▶ _Requirement_
Can you edit the entries below so that "Host Name" becomes "Server Name" and nothing else changes?

(begin)

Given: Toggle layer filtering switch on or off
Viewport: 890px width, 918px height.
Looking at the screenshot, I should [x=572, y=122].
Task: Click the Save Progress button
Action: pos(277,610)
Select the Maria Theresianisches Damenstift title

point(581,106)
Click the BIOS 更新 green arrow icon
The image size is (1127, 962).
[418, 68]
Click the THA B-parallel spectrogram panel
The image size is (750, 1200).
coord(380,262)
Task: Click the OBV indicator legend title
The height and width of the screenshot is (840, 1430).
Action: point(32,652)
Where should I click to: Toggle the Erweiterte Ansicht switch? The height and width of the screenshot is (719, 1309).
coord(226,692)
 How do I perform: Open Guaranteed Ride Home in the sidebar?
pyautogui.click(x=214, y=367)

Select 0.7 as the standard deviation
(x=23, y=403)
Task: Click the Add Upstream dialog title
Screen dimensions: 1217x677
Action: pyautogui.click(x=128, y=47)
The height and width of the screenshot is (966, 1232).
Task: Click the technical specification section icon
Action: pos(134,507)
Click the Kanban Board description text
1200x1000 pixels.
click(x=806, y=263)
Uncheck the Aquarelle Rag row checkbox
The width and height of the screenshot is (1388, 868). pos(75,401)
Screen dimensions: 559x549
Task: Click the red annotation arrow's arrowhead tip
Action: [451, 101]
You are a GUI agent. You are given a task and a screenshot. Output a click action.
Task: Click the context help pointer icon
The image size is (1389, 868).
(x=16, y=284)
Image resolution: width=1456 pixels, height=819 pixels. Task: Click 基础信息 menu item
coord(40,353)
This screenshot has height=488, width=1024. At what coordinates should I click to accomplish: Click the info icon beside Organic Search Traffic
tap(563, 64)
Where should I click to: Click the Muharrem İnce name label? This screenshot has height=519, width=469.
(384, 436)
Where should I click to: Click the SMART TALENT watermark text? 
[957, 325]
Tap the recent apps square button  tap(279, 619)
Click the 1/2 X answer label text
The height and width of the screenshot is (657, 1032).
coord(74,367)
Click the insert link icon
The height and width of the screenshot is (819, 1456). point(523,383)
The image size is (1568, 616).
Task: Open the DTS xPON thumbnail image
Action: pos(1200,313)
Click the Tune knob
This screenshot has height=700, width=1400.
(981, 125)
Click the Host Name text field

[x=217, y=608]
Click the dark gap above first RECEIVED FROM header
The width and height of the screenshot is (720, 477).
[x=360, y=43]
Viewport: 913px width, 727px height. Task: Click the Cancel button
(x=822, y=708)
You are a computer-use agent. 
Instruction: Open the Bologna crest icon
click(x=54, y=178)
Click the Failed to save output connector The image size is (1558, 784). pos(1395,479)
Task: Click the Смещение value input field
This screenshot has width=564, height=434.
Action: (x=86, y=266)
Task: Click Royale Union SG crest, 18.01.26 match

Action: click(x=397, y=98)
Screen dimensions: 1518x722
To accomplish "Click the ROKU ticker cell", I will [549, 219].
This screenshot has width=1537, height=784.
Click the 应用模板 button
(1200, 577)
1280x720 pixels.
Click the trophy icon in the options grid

(end)

▶ _Solution for this task_
Given: Toggle layer filtering switch on or off
Viewport: 890px width, 918px height.
Looking at the screenshot, I should [x=572, y=122].
Task: Click the Save Progress button
Action: pos(277,610)
Select the Maria Theresianisches Damenstift title

point(581,106)
Click the BIOS 更新 green arrow icon
The image size is (1127, 962).
[418, 68]
Click the THA B-parallel spectrogram panel
The image size is (750, 1200).
coord(380,262)
Task: Click the OBV indicator legend title
The height and width of the screenshot is (840, 1430).
Action: point(32,652)
Where should I click to: Toggle the Erweiterte Ansicht switch? The height and width of the screenshot is (719, 1309).
coord(226,692)
 How do I perform: Open Guaranteed Ride Home in the sidebar?
pyautogui.click(x=214, y=367)

Select 0.7 as the standard deviation
(x=23, y=403)
Task: Click the Add Upstream dialog title
Screen dimensions: 1217x677
Action: pyautogui.click(x=128, y=47)
The height and width of the screenshot is (966, 1232).
Task: Click the technical specification section icon
Action: pos(134,507)
Click the Kanban Board description text
1200x1000 pixels.
click(x=806, y=263)
Uncheck the Aquarelle Rag row checkbox
The width and height of the screenshot is (1388, 868). pos(75,401)
Screen dimensions: 559x549
Task: Click the red annotation arrow's arrowhead tip
Action: [451, 101]
You are a GUI agent. You are given a task and a screenshot. Output a click action.
Task: Click the context help pointer icon
The image size is (1389, 868).
(x=16, y=284)
Image resolution: width=1456 pixels, height=819 pixels. Task: Click 基础信息 menu item
coord(40,353)
This screenshot has height=488, width=1024. At what coordinates should I click to accomplish: Click the info icon beside Organic Search Traffic
tap(563, 64)
Where should I click to: Click the Muharrem İnce name label? This screenshot has height=519, width=469.
(384, 436)
Where should I click to: Click the SMART TALENT watermark text? 
[957, 325]
Tap the recent apps square button  tap(279, 619)
Click the 1/2 X answer label text
The height and width of the screenshot is (657, 1032).
coord(74,367)
Click the insert link icon
The height and width of the screenshot is (819, 1456). point(523,383)
The image size is (1568, 616).
Task: Open the DTS xPON thumbnail image
Action: pos(1200,313)
Click the Tune knob
This screenshot has height=700, width=1400.
(981, 125)
Click the Server Name text field

[x=217, y=608]
Click the dark gap above first RECEIVED FROM header
The width and height of the screenshot is (720, 477).
[x=360, y=43]
Viewport: 913px width, 727px height. Task: Click the Cancel button
(x=822, y=708)
You are a computer-use agent. 
Instruction: Open the Bologna crest icon
click(x=54, y=178)
Click the Failed to save output connector The image size is (1558, 784). pos(1395,479)
Task: Click the Смещение value input field
This screenshot has width=564, height=434.
Action: (x=86, y=266)
Task: Click Royale Union SG crest, 18.01.26 match

Action: click(x=397, y=98)
Screen dimensions: 1518x722
To accomplish "Click the ROKU ticker cell", I will [549, 219].
This screenshot has width=1537, height=784.
Click the 应用模板 button
(1200, 577)
1280x720 pixels.
Click the trophy icon in the options grid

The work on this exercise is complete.